| Goal |
Swap every instance of "center point" for "exact center" in the entries below, and reproduce the entries with nothing else changed.

◆ ◆ ◆ ◆ ◆ ◆ ◆

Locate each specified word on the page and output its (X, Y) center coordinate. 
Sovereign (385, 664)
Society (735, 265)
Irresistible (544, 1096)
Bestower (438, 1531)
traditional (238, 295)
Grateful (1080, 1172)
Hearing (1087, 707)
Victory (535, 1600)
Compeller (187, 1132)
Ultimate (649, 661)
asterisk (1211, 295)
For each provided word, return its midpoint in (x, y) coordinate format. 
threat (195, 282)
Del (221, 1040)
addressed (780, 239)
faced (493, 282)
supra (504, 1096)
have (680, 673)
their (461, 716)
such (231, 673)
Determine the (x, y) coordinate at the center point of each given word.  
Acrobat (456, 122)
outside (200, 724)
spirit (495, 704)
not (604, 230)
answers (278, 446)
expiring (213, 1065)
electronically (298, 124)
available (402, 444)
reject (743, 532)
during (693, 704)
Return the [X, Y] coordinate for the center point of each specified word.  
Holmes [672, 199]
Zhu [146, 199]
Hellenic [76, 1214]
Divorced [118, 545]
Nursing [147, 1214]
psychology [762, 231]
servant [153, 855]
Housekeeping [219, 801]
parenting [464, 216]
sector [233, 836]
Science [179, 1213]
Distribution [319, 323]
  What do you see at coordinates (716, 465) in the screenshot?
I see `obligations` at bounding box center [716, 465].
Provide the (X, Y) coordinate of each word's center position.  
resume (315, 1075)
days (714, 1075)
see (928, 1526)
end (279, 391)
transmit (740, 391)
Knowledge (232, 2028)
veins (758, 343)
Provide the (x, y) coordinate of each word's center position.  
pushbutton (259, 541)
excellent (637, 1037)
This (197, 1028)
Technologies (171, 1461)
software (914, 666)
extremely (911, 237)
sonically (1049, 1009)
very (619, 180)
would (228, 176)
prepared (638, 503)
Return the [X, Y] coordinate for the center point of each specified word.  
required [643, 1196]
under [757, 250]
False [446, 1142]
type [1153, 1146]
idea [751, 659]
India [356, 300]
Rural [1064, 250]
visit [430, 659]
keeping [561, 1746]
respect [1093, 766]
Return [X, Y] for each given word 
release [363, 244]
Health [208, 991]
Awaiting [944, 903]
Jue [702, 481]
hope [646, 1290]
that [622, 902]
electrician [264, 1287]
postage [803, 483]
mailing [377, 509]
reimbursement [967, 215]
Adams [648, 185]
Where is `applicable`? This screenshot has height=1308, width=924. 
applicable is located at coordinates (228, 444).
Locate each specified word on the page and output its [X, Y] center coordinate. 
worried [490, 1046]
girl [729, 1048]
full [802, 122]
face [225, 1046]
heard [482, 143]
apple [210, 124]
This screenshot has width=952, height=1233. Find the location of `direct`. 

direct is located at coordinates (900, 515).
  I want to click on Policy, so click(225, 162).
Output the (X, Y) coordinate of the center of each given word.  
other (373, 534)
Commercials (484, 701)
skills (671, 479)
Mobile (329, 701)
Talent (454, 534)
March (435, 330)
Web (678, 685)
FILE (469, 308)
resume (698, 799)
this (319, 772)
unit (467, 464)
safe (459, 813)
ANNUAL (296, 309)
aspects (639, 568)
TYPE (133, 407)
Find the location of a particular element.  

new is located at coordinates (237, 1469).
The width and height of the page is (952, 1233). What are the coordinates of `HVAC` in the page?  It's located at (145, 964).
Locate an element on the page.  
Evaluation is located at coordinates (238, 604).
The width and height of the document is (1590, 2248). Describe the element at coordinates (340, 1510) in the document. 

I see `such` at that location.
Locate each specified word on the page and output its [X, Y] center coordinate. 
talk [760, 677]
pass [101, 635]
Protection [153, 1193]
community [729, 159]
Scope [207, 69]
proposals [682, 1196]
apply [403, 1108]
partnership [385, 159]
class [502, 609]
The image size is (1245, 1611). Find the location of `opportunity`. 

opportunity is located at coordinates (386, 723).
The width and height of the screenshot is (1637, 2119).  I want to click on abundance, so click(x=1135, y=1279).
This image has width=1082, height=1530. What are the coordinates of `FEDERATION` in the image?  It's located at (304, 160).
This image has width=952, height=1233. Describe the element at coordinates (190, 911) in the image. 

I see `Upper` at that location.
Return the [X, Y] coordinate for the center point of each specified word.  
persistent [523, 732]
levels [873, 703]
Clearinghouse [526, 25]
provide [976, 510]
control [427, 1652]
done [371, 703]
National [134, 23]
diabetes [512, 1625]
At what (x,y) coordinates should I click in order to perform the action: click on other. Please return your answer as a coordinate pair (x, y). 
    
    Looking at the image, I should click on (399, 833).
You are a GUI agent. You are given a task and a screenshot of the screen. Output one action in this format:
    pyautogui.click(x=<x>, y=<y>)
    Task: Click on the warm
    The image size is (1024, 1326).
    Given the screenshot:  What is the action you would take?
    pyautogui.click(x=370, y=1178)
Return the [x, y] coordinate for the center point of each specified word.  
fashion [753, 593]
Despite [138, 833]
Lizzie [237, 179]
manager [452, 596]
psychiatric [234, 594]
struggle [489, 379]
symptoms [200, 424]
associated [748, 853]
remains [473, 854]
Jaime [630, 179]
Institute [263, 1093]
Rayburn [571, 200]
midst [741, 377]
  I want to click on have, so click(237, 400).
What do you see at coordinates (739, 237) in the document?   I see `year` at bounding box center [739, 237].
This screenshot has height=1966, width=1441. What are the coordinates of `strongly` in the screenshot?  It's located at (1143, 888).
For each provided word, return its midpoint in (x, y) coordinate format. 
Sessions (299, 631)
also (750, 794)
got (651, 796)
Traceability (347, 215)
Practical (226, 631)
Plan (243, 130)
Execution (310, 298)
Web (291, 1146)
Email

◆ ◆ ◆ ◆ ◆ ◆ ◆

| Result |
Locate each specified word on the page and output its (X, Y) center coordinate. 
Sovereign (385, 664)
Society (735, 265)
Irresistible (544, 1096)
Bestower (438, 1531)
traditional (238, 295)
Grateful (1080, 1172)
Hearing (1087, 707)
Victory (535, 1600)
Compeller (187, 1132)
Ultimate (649, 661)
asterisk (1211, 295)
For each provided word, return its midpoint in (x, y) coordinate format. 
threat (195, 282)
Del (221, 1040)
addressed (780, 239)
faced (493, 282)
supra (504, 1096)
have (680, 673)
their (461, 716)
such (231, 673)
Determine the (x, y) coordinate at the exact center of each given word.  
Acrobat (456, 122)
outside (200, 724)
spirit (495, 704)
not (604, 230)
answers (278, 446)
expiring (213, 1065)
electronically (298, 124)
available (402, 444)
reject (743, 532)
during (693, 704)
Return the [X, Y] coordinate for the exact center of each specified word.  
Holmes [672, 199]
Zhu [146, 199]
Hellenic [76, 1214]
Divorced [118, 545]
Nursing [147, 1214]
psychology [762, 231]
servant [153, 855]
Housekeeping [219, 801]
parenting [464, 216]
sector [233, 836]
Science [179, 1213]
Distribution [319, 323]
  What do you see at coordinates (716, 465) in the screenshot?
I see `obligations` at bounding box center [716, 465].
Provide the (X, Y) coordinate of each word's center position.  
resume (315, 1075)
days (714, 1075)
see (928, 1526)
end (279, 391)
transmit (740, 391)
Knowledge (232, 2028)
veins (758, 343)
Provide the (x, y) coordinate of each word's center position.  
pushbutton (259, 541)
excellent (637, 1037)
This (197, 1028)
Technologies (171, 1461)
software (914, 666)
extremely (911, 237)
sonically (1049, 1009)
very (619, 180)
would (228, 176)
prepared (638, 503)
Return the [X, Y] coordinate for the exact center of each specified word.  
required [643, 1196]
under [757, 250]
False [446, 1142]
type [1153, 1146]
idea [751, 659]
India [356, 300]
Rural [1064, 250]
visit [430, 659]
keeping [561, 1746]
respect [1093, 766]
Return [X, Y] for each given word 
release [363, 244]
Health [208, 991]
Awaiting [944, 903]
Jue [702, 481]
hope [646, 1290]
that [622, 902]
electrician [264, 1287]
postage [803, 483]
mailing [377, 509]
reimbursement [967, 215]
Adams [648, 185]
Where is `applicable`? This screenshot has height=1308, width=924. 
applicable is located at coordinates (228, 444).
Locate each specified word on the page and output its [X, Y] center coordinate. 
worried [490, 1046]
girl [729, 1048]
full [802, 122]
face [225, 1046]
heard [482, 143]
apple [210, 124]
This screenshot has width=952, height=1233. Find the location of `direct`. 

direct is located at coordinates (900, 515).
  I want to click on Policy, so click(225, 162).
Output the (X, Y) coordinate of the center of each given word.  
other (373, 534)
Commercials (484, 701)
skills (671, 479)
Mobile (329, 701)
Talent (454, 534)
March (435, 330)
Web (678, 685)
FILE (469, 308)
resume (698, 799)
this (319, 772)
unit (467, 464)
safe (459, 813)
ANNUAL (296, 309)
aspects (639, 568)
TYPE (133, 407)
Find the location of a particular element.  

new is located at coordinates (237, 1469).
The width and height of the page is (952, 1233). What are the coordinates of `HVAC` in the page?  It's located at (145, 964).
Locate an element on the page.  
Evaluation is located at coordinates (238, 604).
The width and height of the document is (1590, 2248). Describe the element at coordinates (340, 1510) in the document. 

I see `such` at that location.
Locate each specified word on the page and output its [X, Y] center coordinate. 
talk [760, 677]
pass [101, 635]
Protection [153, 1193]
community [729, 159]
Scope [207, 69]
proposals [682, 1196]
apply [403, 1108]
partnership [385, 159]
class [502, 609]
The image size is (1245, 1611). Find the location of `opportunity`. 

opportunity is located at coordinates (386, 723).
The width and height of the screenshot is (1637, 2119).  I want to click on abundance, so click(x=1135, y=1279).
This image has width=1082, height=1530. What are the coordinates of `FEDERATION` in the image?  It's located at (304, 160).
This image has width=952, height=1233. Describe the element at coordinates (190, 911) in the image. 

I see `Upper` at that location.
Return the [X, Y] coordinate for the exact center of each specified word.  
persistent [523, 732]
levels [873, 703]
Clearinghouse [526, 25]
provide [976, 510]
control [427, 1652]
done [371, 703]
National [134, 23]
diabetes [512, 1625]
At what (x,y) coordinates should I click in order to perform the action: click on other. Please return your answer as a coordinate pair (x, y). 
    
    Looking at the image, I should click on (399, 833).
You are a GUI agent. You are given a task and a screenshot of the screen. Output one action in this format:
    pyautogui.click(x=<x>, y=<y>)
    Task: Click on the warm
    The image size is (1024, 1326).
    Given the screenshot:  What is the action you would take?
    pyautogui.click(x=370, y=1178)
Return the [x, y] coordinate for the exact center of each specified word.  
fashion [753, 593]
Despite [138, 833]
Lizzie [237, 179]
manager [452, 596]
psychiatric [234, 594]
struggle [489, 379]
symptoms [200, 424]
associated [748, 853]
remains [473, 854]
Jaime [630, 179]
Institute [263, 1093]
Rayburn [571, 200]
midst [741, 377]
  I want to click on have, so click(237, 400).
What do you see at coordinates (739, 237) in the document?   I see `year` at bounding box center [739, 237].
This screenshot has height=1966, width=1441. What are the coordinates of `strongly` in the screenshot?  It's located at (1143, 888).
For each provided word, return its midpoint in (x, y) coordinate format. 
Sessions (299, 631)
also (750, 794)
got (651, 796)
Traceability (347, 215)
Practical (226, 631)
Plan (243, 130)
Execution (310, 298)
Web (291, 1146)
Email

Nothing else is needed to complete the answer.